- **TASK TO COMPLETE**:
Every entry should be copied exactly, with nothing added or dropped.

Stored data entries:
::::

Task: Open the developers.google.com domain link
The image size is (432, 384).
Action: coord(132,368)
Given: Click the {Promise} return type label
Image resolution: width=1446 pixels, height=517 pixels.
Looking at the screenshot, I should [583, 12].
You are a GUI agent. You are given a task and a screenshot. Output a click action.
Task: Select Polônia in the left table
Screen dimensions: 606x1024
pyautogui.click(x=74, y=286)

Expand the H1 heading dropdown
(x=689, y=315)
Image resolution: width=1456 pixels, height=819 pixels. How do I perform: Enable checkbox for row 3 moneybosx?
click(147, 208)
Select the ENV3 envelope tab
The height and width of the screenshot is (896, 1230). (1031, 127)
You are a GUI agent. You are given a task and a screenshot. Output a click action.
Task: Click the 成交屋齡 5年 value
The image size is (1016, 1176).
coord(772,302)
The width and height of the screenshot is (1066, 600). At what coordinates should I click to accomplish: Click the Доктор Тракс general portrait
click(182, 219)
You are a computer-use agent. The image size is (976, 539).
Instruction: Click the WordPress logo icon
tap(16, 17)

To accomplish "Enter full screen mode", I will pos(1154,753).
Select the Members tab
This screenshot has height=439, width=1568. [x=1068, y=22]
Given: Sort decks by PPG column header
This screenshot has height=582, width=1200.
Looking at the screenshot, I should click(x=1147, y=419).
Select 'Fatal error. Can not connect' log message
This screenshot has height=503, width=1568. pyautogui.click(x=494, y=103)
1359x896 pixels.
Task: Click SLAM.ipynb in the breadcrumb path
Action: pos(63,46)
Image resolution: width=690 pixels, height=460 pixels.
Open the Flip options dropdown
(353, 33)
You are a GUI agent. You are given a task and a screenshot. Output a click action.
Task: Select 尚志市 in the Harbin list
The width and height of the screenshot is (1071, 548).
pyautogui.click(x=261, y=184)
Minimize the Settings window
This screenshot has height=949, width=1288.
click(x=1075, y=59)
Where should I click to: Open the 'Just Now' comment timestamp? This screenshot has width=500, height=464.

::::

- **ANSWER TO THIS TASK**:
Task: Open the developers.google.com domain link
The image size is (432, 384).
Action: coord(132,368)
Given: Click the {Promise} return type label
Image resolution: width=1446 pixels, height=517 pixels.
Looking at the screenshot, I should [583, 12].
You are a GUI agent. You are given a task and a screenshot. Output a click action.
Task: Select Polônia in the left table
Screen dimensions: 606x1024
pyautogui.click(x=74, y=286)

Expand the H1 heading dropdown
(x=689, y=315)
Image resolution: width=1456 pixels, height=819 pixels. How do I perform: Enable checkbox for row 3 moneybosx?
click(147, 208)
Select the ENV3 envelope tab
The height and width of the screenshot is (896, 1230). (1031, 127)
You are a GUI agent. You are given a task and a screenshot. Output a click action.
Task: Click the 成交屋齡 5年 value
The image size is (1016, 1176).
coord(772,302)
The width and height of the screenshot is (1066, 600). At what coordinates should I click to accomplish: Click the Доктор Тракс general portrait
click(182, 219)
You are a computer-use agent. The image size is (976, 539).
Instruction: Click the WordPress logo icon
tap(16, 17)

To accomplish "Enter full screen mode", I will pos(1154,753).
Select the Members tab
This screenshot has height=439, width=1568. [x=1068, y=22]
Given: Sort decks by PPG column header
This screenshot has height=582, width=1200.
Looking at the screenshot, I should click(x=1147, y=419).
Select 'Fatal error. Can not connect' log message
This screenshot has height=503, width=1568. pyautogui.click(x=494, y=103)
1359x896 pixels.
Task: Click SLAM.ipynb in the breadcrumb path
Action: pos(63,46)
Image resolution: width=690 pixels, height=460 pixels.
Open the Flip options dropdown
(353, 33)
You are a GUI agent. You are given a task and a screenshot. Output a click action.
Task: Select 尚志市 in the Harbin list
The width and height of the screenshot is (1071, 548).
pyautogui.click(x=261, y=184)
Minimize the Settings window
This screenshot has height=949, width=1288.
click(x=1075, y=59)
Where should I click to: Open the 'Just Now' comment timestamp? This screenshot has width=500, height=464.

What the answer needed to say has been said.